CLEVELAND -- The planned wake of Cleveland boxing legend Jimmy Bivins was suddenly cancelled Monday.
Bivins, who died at the age of 92 on the Fourth of July, was scheduled to be laid out at the Lucas Funeral Home in Garfield Heights for a public viewing Monday and Tuesday. His funeral service was scheduled for Wednesday.
But at the last minute, a family member intervened and requested that the wake and funeral be put on hold, according to Clarence Lucas of the funeral home.
"These things happen from time to time," Lucas told WKYC. "All we want to do is give Mr. Bivins the dignified wake and service he deserves."
Bivins' nephew, Frank Nelson of Oakwood Village, was upset by the decision of Bivins' daughter to order a halt to the funeral plans. The daughter, Josette Banks, lives in Columbus, and Nelson, who was also Jimmy Bivins' guardian, says she had not had contact with her father for more than 10 years.
It was from Banks' house in Cleveland in 1998 that Bivins was rescued, when he was found living in the attic, nearly starved, and covered with filth and sores. Banks and her husband were charged with felonious assaut.
Charges against the daughter were later dropped when authorities determined that Banks' husband Daryl was directing Bivins' care, or lack of it. Daryl Banks was found guilty of a lesser felony charge of failing to provide for a functionally impaired person and was sentenced to 8 months in jail.
Martin J. Keenan, a lawyer brought into the case Monday afternoon, told WKYC that Tuesday's wake at the Lucas Funeral Home and Wednesday's church service at Liberty Hill Baptist Church in Cleveland will now go on as scheduled.
"I was just retained today," Keenan said, "and I don't know why she (Josette Banks) held up Monday's wake. Postponing the wake and funeral were not the goal."
Keenan said Bivins had a will and that Banks was next-of-kin, and that wake and funeral plans as scheduled were not what the family would have wanted. He told WKYC that Banks intends to have her father buried in Columbus.
"She hasn't had contact with him for over 10 years," said Frank Nelson, upset with the decision to call off his uncle's Monday wake, and suspicous of any funeral plans other than the ones he had made.
Nelson was about to deliver a collage of photos of Jimmy Bivins' life and career to the funeral home when he heard of the sudden decision to cancel the arrangements.
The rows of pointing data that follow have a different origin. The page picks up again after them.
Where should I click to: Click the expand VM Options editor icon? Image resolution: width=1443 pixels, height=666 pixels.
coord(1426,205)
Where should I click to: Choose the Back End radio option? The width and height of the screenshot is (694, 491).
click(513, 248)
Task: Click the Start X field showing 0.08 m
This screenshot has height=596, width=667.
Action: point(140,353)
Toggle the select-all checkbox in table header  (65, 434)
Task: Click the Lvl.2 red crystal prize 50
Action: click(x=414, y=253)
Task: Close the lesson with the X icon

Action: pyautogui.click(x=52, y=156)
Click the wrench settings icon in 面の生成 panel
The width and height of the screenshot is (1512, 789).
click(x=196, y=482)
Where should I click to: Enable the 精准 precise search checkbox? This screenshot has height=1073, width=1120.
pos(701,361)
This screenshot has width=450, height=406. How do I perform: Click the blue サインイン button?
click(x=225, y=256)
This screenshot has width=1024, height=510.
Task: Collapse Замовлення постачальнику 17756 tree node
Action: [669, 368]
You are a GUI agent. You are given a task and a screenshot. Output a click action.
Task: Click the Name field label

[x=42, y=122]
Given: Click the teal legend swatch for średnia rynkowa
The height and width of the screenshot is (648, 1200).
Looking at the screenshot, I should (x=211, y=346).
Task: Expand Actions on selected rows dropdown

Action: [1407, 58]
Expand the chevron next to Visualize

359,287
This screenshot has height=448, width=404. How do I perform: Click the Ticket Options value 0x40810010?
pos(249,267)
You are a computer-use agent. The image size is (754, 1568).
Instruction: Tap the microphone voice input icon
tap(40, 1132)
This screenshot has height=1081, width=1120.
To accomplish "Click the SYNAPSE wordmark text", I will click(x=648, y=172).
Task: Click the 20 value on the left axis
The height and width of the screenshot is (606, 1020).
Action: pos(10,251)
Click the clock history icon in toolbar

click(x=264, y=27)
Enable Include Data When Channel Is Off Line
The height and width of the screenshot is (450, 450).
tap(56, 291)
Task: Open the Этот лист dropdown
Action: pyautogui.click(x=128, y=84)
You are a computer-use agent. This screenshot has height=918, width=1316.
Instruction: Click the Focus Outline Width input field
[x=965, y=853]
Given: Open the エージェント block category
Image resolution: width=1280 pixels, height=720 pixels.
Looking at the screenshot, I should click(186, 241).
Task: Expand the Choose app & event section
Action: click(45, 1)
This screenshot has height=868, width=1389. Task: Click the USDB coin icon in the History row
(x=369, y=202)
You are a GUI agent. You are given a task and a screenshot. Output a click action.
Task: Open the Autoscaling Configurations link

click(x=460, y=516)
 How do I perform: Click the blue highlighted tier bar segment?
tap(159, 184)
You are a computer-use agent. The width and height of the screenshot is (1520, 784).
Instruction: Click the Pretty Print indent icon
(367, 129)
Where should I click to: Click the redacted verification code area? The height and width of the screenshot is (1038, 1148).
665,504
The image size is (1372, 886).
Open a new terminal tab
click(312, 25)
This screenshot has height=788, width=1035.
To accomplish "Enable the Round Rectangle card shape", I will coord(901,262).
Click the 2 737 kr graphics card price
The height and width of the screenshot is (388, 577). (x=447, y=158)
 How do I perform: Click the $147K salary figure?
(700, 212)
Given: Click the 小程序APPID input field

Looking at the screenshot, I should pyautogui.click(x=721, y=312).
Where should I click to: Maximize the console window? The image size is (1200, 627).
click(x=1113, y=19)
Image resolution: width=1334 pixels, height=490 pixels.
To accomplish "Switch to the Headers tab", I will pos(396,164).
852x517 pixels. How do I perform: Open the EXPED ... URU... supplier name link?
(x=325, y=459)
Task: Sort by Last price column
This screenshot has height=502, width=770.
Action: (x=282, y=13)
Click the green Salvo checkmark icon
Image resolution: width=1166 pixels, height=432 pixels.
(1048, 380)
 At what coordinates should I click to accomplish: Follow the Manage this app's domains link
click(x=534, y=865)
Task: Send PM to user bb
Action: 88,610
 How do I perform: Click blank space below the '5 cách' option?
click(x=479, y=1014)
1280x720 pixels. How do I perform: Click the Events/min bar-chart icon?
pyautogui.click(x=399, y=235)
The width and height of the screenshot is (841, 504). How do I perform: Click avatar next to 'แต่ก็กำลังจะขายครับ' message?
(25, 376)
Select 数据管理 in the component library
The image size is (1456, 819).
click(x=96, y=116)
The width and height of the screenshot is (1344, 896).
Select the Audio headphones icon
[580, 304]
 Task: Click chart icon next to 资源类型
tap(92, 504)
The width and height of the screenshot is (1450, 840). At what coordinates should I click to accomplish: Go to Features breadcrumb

"I'm pretty upset," he went on. "The phone's been ringing off the hook all day with people finding out that everything's been put on hold. We're just hoping we can come to some kind of solution on this and get on with the business of giving my uncle a good going home."
Bivins' wake is now scheduled for 10 a.m. until 8:30 p.m. at the Lucas Funeral Home on Garfield Boulevard. Friends will also be received at 10 a.m. Wednesday at Liberty Hill Baptist Church at East 82nd and Euclid Avenue. Church services will immediately follow.